Thứ Hai, 1 tháng 11, 2010

Dairy industry held captive by import reliance

Vietnam’s dairy market is dominated by imported products. The development of dairy farming in the country has been slow and lags behind consumption growth, an official said.
Vietnam’s dairy market is dominated by imported products.
The situation of having both raw materials and finished products provided by international suppliers makes it difficult to control prices of dairy products in the domestic market, experts say.

Do Kim Tuyen, head of the Ministry of Agriculture and Rural Development’s Plan and Finance Division, told Thanh Nien Weekly that Vietnamese dairy producers had been trying to gain a larger part of the pie for many years, but had only managed the current 20 percent.

Tuyen said it was difficult for Vietnamese producers to find suppliers of raw materials in the country after investing in increased capacity to meet growing demand.

The development of dairy farming in the country has been slow and lags behind consumption growth, he said.

Raf Somers, chief technical advisor of the Vietnam Belgium Dairy Project, said the retail price of liquid milk in Vietnam was the top of the world with the highest at US$1.4 per liter last year. The 2.8-million euro project, financed by the Belgian government, aimed to improve dairy farming in Vietnam. It ended in February.

About 115,000 cows were raised in Vietnam last year, yielding 280,000 tons of milk in a country with a population of 86 million people. Tuyen compared this with the Netherlands, which has a population of more than 16 million people, raising five million cows.

Vietnam’s per capita milk consumption is estimated at 15 kilograms compared to the Asian average of 35 kilograms, according to the ministry. The United Nation’s Food Agriculture Organization says that globally, the annual consumption of milk is around 102.6 kilograms per person.

This shows the very high potential for dairy producers in Vietnam, said Jan Bles, managing director of FrieslandCampina Vietnam.

Bles said the market was growing but it was not easy for dairy firms to increase their capacity if they depended only on local suppliers for raw materials.

He said the firm has to supply its factories with 75 percent of imported materials. What the firm worried most about was the quality of milk that it collected directly from Vietnamese farms, which are mainly small-sized, not using advanced, more hygienic farming techniques, he said.

30-40 percent

FrieslandCampina, formerly known as Dutch Lady in Vietnam, is the first foreign investor in the country’s dairy industry in the last 15 years. It has invested $125 million in two factories in Ha Nam and Binh Duong provinces in the north and south of the country respectively.

Bles said Vietnam needs big farms to raise cows on a large scale and produce a stable volume of milk to supply processing factories.

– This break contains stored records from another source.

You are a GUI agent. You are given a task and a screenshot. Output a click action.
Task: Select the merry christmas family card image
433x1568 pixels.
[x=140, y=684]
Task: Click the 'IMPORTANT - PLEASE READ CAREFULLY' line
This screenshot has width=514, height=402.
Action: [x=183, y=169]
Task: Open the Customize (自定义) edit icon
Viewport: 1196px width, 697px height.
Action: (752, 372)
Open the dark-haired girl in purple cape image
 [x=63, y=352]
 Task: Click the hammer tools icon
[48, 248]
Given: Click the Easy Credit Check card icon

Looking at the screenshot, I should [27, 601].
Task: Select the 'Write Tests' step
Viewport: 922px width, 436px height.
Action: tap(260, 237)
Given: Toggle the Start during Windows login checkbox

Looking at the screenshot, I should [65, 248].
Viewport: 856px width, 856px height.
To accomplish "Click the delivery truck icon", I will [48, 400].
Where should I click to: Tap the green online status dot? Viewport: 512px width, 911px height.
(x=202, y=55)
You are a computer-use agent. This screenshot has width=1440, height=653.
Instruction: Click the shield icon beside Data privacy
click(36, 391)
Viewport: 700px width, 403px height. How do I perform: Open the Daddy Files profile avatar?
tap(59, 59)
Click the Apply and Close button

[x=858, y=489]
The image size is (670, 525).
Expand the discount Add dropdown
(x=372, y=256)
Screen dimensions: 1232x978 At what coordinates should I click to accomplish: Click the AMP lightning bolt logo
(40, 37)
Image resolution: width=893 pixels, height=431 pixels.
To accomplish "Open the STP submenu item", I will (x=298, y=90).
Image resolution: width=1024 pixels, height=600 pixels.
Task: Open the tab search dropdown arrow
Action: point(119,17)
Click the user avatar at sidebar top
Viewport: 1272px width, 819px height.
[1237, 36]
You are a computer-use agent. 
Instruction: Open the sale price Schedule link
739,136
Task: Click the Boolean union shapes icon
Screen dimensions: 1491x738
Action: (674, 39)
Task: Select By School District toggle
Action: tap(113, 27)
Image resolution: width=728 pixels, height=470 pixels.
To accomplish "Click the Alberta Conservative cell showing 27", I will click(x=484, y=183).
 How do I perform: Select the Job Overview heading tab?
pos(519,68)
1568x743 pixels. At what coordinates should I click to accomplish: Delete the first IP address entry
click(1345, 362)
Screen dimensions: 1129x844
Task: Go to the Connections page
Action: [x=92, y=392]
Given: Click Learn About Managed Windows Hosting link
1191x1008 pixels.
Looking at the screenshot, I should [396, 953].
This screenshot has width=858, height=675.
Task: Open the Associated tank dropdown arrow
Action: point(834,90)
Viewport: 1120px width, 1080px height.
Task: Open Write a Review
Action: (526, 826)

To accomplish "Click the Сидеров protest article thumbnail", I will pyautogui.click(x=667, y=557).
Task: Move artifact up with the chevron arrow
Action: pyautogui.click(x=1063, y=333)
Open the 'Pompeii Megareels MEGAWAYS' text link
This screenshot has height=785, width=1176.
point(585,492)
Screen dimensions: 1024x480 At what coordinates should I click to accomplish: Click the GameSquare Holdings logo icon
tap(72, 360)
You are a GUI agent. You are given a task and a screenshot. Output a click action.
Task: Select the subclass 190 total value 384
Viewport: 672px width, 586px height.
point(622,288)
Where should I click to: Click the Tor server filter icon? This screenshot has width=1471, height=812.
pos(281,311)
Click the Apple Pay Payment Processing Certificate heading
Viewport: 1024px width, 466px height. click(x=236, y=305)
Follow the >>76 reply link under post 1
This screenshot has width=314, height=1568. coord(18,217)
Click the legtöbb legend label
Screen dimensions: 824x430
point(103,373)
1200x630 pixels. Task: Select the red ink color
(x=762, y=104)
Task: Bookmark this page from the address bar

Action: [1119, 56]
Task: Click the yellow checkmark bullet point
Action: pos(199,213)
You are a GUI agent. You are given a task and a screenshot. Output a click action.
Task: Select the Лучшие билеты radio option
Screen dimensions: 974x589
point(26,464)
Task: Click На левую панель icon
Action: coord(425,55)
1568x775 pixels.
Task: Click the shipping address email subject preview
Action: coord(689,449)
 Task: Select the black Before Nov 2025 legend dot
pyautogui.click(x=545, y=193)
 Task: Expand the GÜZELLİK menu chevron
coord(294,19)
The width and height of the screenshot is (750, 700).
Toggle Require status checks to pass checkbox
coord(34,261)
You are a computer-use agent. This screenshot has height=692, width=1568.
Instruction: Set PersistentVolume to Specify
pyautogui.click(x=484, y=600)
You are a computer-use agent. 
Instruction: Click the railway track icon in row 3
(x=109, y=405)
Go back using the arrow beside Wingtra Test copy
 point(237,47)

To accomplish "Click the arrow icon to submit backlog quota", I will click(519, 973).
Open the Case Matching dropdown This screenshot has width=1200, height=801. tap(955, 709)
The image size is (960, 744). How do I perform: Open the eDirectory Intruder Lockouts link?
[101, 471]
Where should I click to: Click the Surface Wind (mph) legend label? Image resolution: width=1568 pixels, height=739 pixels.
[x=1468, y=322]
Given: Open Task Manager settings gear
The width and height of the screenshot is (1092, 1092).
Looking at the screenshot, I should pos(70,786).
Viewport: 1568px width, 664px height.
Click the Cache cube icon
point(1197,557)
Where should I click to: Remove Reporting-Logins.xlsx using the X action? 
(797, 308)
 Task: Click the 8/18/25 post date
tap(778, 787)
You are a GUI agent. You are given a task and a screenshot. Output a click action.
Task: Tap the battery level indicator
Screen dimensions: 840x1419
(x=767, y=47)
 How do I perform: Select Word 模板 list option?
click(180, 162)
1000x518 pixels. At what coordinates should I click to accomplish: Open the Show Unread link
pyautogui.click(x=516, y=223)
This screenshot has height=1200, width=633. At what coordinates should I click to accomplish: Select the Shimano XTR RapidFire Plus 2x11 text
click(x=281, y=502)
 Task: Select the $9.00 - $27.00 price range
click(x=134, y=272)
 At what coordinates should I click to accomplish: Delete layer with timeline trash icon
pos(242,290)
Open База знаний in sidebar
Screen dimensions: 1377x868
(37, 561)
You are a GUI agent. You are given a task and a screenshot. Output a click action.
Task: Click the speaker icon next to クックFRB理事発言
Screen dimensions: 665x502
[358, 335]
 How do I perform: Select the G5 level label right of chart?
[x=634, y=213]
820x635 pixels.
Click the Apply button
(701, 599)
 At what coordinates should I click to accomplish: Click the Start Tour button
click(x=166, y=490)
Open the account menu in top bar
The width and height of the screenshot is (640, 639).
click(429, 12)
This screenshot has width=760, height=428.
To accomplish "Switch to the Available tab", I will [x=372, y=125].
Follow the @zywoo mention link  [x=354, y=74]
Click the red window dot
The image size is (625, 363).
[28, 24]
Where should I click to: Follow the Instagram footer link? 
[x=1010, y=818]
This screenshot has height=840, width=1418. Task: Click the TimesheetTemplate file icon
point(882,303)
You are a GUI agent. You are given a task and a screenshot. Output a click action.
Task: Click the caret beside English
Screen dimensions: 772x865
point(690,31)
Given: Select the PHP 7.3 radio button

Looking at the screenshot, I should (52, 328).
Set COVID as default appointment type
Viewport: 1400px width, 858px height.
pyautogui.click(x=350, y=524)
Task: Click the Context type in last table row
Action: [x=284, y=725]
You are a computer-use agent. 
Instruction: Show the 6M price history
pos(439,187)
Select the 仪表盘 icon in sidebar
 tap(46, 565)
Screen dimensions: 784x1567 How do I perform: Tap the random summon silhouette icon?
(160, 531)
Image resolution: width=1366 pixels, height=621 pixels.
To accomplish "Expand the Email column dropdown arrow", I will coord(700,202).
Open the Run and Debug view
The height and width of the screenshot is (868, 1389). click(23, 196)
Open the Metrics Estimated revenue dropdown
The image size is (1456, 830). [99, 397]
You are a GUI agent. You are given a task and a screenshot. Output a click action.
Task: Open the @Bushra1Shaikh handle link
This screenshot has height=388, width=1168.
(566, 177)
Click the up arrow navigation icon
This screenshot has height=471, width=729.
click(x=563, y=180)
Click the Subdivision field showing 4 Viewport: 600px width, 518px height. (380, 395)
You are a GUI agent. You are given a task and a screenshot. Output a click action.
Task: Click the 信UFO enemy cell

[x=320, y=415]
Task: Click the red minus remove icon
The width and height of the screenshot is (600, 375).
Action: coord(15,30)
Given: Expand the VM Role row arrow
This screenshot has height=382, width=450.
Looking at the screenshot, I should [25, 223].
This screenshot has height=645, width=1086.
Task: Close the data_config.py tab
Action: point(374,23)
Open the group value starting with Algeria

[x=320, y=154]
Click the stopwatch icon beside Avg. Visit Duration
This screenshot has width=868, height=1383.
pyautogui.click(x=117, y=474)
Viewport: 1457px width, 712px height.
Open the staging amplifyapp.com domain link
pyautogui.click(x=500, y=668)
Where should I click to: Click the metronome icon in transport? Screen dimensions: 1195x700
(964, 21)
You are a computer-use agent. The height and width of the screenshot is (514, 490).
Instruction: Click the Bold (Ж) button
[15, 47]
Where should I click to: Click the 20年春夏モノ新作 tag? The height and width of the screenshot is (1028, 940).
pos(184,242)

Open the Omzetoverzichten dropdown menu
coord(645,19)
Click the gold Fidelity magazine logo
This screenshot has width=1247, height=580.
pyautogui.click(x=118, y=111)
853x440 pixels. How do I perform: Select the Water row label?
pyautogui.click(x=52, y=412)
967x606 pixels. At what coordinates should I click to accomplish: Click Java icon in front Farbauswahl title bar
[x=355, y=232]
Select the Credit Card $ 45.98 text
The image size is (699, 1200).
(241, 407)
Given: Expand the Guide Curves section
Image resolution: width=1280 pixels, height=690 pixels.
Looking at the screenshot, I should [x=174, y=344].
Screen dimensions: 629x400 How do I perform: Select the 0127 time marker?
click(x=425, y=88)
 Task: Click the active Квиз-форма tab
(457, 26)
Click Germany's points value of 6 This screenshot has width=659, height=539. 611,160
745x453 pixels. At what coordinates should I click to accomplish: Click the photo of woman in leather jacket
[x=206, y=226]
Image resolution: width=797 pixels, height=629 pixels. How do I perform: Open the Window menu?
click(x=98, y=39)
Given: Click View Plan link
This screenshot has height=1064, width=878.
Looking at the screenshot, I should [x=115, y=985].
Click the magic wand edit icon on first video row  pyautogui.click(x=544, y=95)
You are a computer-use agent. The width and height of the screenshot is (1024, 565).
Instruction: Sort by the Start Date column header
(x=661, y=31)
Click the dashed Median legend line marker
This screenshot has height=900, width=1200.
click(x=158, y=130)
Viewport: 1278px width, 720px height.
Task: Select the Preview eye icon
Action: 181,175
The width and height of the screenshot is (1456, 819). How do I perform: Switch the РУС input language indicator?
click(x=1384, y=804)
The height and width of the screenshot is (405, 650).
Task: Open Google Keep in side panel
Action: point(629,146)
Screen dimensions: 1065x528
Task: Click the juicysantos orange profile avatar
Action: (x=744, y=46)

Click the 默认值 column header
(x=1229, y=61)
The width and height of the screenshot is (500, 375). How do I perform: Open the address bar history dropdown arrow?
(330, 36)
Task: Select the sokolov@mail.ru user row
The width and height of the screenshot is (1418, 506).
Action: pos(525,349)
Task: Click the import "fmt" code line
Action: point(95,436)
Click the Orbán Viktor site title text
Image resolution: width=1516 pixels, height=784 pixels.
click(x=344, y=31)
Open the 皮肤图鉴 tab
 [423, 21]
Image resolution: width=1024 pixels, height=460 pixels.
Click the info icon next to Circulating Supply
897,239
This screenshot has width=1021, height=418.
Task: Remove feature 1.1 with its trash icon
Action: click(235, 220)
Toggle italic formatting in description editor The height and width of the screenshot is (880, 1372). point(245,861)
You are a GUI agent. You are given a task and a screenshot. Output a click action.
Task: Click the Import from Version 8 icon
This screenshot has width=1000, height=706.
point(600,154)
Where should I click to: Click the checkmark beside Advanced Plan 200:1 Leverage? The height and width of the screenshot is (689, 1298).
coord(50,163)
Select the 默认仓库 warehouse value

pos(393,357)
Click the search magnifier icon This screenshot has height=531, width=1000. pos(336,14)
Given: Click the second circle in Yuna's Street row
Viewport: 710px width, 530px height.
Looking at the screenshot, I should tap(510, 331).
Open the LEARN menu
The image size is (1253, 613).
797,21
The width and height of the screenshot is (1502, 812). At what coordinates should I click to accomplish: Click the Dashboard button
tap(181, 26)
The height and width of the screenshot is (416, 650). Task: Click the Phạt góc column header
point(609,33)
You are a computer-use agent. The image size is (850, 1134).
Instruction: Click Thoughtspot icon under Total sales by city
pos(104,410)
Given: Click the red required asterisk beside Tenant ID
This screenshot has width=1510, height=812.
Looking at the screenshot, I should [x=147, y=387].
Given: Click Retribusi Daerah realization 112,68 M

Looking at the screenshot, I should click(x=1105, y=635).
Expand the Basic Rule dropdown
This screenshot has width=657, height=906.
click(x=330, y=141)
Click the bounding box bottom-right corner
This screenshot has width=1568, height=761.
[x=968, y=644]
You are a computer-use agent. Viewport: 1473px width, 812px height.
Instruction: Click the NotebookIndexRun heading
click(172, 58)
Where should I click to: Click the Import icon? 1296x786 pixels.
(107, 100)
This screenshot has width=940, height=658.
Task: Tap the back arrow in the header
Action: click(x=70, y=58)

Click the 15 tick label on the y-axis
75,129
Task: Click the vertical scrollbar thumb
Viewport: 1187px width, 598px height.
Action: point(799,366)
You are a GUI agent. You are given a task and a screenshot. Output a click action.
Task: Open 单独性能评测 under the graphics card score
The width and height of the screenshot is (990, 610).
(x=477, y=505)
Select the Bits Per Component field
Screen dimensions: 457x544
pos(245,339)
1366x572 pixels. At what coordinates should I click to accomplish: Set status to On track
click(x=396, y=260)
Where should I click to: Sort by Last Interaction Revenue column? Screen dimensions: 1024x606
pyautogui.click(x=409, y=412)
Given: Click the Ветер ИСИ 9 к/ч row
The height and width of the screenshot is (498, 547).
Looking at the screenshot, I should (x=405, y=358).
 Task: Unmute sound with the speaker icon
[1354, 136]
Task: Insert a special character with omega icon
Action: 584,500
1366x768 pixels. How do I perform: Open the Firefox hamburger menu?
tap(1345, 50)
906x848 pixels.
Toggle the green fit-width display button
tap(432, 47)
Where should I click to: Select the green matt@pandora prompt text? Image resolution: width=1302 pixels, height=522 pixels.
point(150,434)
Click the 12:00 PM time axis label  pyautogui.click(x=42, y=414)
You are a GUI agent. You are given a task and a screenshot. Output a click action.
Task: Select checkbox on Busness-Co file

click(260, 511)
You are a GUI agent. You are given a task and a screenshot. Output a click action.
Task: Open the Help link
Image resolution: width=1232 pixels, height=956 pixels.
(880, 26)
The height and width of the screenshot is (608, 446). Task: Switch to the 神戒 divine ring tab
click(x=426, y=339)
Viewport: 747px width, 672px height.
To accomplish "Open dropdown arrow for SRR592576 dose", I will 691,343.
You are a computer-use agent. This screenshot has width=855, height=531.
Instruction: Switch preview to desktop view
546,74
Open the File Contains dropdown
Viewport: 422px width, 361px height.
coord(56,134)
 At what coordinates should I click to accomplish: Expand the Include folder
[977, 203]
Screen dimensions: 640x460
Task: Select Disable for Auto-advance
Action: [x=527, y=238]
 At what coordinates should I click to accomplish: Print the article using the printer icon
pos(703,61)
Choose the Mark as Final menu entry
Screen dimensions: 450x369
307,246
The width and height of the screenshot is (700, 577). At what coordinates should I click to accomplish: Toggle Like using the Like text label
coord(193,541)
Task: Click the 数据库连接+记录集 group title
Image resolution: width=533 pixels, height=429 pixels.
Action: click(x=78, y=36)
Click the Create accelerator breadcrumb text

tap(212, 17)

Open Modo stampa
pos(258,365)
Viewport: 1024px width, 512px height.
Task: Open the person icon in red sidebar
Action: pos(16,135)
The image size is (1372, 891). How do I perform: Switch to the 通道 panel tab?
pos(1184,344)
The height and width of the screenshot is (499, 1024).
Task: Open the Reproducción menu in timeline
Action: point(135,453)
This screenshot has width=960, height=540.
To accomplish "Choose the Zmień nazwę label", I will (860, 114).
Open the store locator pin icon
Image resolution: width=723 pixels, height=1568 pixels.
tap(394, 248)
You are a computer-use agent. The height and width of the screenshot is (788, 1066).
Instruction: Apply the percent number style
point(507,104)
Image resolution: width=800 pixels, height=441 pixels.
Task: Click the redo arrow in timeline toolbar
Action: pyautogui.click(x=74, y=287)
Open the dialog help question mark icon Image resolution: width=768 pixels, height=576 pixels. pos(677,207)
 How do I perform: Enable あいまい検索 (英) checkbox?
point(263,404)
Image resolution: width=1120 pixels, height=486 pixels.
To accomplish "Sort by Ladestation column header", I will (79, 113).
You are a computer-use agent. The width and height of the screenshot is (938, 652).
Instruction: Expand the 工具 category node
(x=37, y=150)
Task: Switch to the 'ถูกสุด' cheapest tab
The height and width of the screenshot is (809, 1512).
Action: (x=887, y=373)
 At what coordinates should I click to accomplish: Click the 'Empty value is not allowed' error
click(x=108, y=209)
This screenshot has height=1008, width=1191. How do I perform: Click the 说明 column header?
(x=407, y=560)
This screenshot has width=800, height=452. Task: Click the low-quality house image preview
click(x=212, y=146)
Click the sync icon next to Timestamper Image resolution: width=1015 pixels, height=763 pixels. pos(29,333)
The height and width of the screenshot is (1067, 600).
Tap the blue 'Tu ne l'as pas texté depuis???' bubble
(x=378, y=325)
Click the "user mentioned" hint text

But the country lacked large areas of grass to feed cattle, said Tuyen, adding dairy farming was underdeveloped in Vietnam where little machinery was used in raising and milking cows.

He said the country’s dairy industry aimed to increase capacity to meet 30 to 40 percent of domestic demand for raw materials by 2020. For this, 500,000 cows would be needed to produce more than a million tons of milk.

Nguyen Phuoc Trung, deputy director of Ho Chi Minh City’s Agriculture and Rural Development Department, said the municipality would develop high tech agricultural areas for dairy farming in Cu Chi and Hoc Mon districts with support from the Israeli government.

The city targets high quality, not quantity, in the dairy industry, said Trung. The plan is to reduce the herd to 75,000 cows in 2020 and 70,000 cows in 2025 from the current 78,000, he added.

Meanwhile, local firm TH Milk is set to become the country’s biggest dairy farm, raising 9,000 cows in the central province of Nghe An. The cows were imported from New Zealand. The $148 million firm has said it would increase its herd to 10,000 cows by the end of this year and 40,000 cows in another couple of years.

Vinamilk, the country’s largest dairy producer, has also imported 350 cows from Australia to its farm in the same province, increasing its herd to 1,200.

Last month, FrieslandCampina announced a $10 million expansion in its factory in Binh Duong Province, and that it is also considering an investment in the central region.

All this is happening even as the government tightens control over production and trading in dairy products.

The Vietnam Chamber of Commerce and Industry was quoted by a local newspaper as saying dairy companies have hiked their prices by 3 to 10 percent every two to three months this year.

The government has asked businesses trading in children’s formula to register their sales prices with authorities starting this month.

The Ministry of Finance has named 150 companies that must register their prices with the authorities, including major foreign-owned dairy firms like FrieslandCampina, Nestlé, Mead Johnson, Meiji and 3A Pharma, the official distributor of Abbott brand products in Vietnam.

The General Statistics Office said the country imported $551 million worth of milk and milk products in the first nine months of this year, up 49.2 percent from the same period last year.